● ASSIGNMENT
Give back exactly the lines that run from the beginning of the entries to the line containing "This screenshot has height=521, width=800.", both included, and nothing else.

[Collected data entries]
——
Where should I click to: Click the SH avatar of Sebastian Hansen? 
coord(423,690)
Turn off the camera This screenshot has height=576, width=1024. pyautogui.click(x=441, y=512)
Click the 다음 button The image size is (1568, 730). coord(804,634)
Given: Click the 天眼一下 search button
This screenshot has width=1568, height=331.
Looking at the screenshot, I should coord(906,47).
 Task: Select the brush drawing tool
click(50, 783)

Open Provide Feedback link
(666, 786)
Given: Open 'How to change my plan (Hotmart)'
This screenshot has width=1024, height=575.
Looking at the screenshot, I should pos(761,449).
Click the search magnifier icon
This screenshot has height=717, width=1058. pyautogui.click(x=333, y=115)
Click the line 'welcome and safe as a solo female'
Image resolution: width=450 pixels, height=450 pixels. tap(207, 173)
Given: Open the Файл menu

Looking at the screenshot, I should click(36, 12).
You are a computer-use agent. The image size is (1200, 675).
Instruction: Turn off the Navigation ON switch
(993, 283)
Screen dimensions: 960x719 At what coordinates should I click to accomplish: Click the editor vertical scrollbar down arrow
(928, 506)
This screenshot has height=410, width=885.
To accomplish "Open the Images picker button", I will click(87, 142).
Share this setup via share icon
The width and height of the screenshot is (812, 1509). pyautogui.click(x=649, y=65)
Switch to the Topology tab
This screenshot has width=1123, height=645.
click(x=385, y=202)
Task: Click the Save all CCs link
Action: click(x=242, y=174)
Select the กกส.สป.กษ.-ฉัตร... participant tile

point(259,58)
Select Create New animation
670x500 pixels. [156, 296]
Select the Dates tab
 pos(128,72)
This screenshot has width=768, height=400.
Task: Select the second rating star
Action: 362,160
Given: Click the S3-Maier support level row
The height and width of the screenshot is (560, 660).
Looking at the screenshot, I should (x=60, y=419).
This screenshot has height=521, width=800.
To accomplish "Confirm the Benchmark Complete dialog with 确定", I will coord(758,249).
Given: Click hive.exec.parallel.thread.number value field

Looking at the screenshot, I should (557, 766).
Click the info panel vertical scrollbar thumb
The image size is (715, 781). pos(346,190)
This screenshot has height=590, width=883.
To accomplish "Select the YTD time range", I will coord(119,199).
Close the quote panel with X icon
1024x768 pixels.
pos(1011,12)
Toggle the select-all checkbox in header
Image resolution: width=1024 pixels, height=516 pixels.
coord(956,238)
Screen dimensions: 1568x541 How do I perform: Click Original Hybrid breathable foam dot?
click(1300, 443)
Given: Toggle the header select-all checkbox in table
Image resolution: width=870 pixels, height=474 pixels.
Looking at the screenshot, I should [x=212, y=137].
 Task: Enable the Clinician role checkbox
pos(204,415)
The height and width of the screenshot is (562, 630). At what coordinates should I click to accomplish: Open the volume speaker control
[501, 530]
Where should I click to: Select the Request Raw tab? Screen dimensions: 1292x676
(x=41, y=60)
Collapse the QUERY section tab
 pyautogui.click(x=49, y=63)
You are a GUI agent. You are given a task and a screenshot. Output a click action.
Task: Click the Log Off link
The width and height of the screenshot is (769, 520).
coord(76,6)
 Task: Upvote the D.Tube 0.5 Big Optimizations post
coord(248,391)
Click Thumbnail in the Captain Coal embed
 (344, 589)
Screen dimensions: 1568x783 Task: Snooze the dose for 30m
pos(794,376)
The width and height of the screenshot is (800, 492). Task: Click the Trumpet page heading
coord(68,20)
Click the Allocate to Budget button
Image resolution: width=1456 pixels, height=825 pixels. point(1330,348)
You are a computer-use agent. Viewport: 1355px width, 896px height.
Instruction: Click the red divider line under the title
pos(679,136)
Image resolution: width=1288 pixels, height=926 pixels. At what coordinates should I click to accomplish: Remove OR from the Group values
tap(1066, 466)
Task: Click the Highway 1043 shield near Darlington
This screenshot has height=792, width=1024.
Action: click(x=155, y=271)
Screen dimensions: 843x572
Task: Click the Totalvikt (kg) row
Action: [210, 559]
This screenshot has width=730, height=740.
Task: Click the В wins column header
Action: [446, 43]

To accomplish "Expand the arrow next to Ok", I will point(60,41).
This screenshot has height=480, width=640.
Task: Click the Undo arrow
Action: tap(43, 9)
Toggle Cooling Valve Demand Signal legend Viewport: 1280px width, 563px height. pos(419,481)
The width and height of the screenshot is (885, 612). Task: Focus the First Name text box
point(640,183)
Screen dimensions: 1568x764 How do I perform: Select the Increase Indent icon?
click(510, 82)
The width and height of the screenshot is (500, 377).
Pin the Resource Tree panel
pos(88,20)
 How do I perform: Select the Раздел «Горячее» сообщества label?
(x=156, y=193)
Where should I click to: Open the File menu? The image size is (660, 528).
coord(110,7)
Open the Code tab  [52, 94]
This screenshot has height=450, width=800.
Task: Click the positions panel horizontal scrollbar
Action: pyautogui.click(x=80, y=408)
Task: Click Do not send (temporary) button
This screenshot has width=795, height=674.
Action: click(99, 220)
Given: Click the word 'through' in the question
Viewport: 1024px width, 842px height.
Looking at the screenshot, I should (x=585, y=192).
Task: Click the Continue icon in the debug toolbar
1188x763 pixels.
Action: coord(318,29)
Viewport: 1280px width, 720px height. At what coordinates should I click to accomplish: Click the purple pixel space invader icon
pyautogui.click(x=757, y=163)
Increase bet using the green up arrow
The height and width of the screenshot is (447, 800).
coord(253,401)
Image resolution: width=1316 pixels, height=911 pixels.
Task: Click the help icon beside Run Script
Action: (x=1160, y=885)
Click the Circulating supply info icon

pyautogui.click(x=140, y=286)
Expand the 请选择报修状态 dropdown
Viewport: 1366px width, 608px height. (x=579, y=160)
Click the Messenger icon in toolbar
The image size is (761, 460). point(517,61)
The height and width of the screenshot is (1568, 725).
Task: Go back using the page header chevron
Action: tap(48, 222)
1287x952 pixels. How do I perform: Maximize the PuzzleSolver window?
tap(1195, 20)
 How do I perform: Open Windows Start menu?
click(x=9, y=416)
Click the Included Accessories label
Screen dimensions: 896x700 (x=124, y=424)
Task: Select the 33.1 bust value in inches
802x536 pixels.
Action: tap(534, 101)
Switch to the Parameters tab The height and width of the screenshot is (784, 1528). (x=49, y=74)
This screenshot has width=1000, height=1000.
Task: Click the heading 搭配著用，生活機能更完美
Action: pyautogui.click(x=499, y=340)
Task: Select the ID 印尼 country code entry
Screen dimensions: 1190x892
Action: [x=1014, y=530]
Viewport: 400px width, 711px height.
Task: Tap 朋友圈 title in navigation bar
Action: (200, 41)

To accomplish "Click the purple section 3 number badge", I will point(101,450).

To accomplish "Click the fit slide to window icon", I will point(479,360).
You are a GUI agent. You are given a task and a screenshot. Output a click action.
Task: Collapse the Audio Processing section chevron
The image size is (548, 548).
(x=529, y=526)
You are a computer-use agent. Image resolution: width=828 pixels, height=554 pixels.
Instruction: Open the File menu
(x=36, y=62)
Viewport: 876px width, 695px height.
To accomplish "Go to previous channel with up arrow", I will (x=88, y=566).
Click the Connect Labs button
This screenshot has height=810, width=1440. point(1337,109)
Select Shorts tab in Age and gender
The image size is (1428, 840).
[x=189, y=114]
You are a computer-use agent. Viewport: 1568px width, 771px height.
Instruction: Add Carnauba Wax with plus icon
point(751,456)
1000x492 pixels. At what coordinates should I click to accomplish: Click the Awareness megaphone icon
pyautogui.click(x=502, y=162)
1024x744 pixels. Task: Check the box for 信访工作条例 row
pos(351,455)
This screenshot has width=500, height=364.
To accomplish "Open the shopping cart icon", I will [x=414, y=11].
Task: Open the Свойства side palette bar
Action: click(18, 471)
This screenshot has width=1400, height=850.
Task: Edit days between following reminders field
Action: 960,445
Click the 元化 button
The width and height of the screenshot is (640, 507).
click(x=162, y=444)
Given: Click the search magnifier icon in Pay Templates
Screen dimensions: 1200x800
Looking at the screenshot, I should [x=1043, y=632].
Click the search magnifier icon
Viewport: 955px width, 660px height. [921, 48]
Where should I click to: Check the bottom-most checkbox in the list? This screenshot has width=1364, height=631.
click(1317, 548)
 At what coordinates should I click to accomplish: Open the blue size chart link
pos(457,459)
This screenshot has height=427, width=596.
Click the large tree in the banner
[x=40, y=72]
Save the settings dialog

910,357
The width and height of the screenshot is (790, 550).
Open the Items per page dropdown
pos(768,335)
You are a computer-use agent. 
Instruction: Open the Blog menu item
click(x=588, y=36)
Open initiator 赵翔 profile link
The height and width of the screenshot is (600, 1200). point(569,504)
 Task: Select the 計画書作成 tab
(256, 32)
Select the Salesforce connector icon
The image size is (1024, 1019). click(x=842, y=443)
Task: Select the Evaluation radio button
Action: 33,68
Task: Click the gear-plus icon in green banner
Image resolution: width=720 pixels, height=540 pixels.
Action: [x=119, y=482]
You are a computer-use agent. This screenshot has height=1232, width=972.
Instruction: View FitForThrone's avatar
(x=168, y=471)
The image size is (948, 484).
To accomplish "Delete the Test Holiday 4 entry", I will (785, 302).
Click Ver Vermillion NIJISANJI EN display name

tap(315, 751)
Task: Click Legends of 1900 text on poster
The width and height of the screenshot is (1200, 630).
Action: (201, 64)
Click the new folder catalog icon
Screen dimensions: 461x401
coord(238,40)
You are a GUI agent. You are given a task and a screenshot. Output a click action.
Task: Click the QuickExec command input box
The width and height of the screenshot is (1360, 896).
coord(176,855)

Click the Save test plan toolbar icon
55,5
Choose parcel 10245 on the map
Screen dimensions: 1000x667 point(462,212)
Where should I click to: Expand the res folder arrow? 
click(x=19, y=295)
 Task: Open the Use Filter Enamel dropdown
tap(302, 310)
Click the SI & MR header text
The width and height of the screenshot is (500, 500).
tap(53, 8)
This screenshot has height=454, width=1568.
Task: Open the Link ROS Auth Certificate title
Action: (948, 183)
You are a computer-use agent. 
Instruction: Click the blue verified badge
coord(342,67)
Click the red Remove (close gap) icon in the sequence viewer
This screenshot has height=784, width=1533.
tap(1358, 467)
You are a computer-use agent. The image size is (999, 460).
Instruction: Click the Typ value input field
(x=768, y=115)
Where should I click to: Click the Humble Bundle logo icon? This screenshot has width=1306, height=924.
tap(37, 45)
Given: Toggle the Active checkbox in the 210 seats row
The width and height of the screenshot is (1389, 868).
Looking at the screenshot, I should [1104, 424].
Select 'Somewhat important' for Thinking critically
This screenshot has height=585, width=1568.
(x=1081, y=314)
——
● SOLUTION FOR THIS EXERCISE
Where should I click to: Click the SH avatar of Sebastian Hansen? 
coord(423,690)
Turn off the camera This screenshot has height=576, width=1024. pyautogui.click(x=441, y=512)
Click the 다음 button The image size is (1568, 730). coord(804,634)
Given: Click the 天眼一下 search button
This screenshot has width=1568, height=331.
Looking at the screenshot, I should coord(906,47).
 Task: Select the brush drawing tool
click(50, 783)

Open Provide Feedback link
(666, 786)
Given: Open 'How to change my plan (Hotmart)'
This screenshot has width=1024, height=575.
Looking at the screenshot, I should pos(761,449).
Click the search magnifier icon
This screenshot has height=717, width=1058. pyautogui.click(x=333, y=115)
Click the line 'welcome and safe as a solo female'
Image resolution: width=450 pixels, height=450 pixels. tap(207, 173)
Given: Open the Файл menu

Looking at the screenshot, I should click(36, 12).
You are a computer-use agent. The image size is (1200, 675).
Instruction: Turn off the Navigation ON switch
(993, 283)
Screen dimensions: 960x719 At what coordinates should I click to accomplish: Click the editor vertical scrollbar down arrow
(928, 506)
This screenshot has height=410, width=885.
To accomplish "Open the Images picker button", I will click(87, 142).
Share this setup via share icon
The width and height of the screenshot is (812, 1509). pyautogui.click(x=649, y=65)
Switch to the Topology tab
This screenshot has width=1123, height=645.
click(x=385, y=202)
Task: Click the Save all CCs link
Action: click(x=242, y=174)
Select the กกส.สป.กษ.-ฉัตร... participant tile

point(259,58)
Select Create New animation
670x500 pixels. [156, 296]
Select the Dates tab
 pos(128,72)
This screenshot has width=768, height=400.
Task: Select the second rating star
Action: 362,160
Given: Click the S3-Maier support level row
The height and width of the screenshot is (560, 660).
Looking at the screenshot, I should (x=60, y=419).
This screenshot has height=521, width=800.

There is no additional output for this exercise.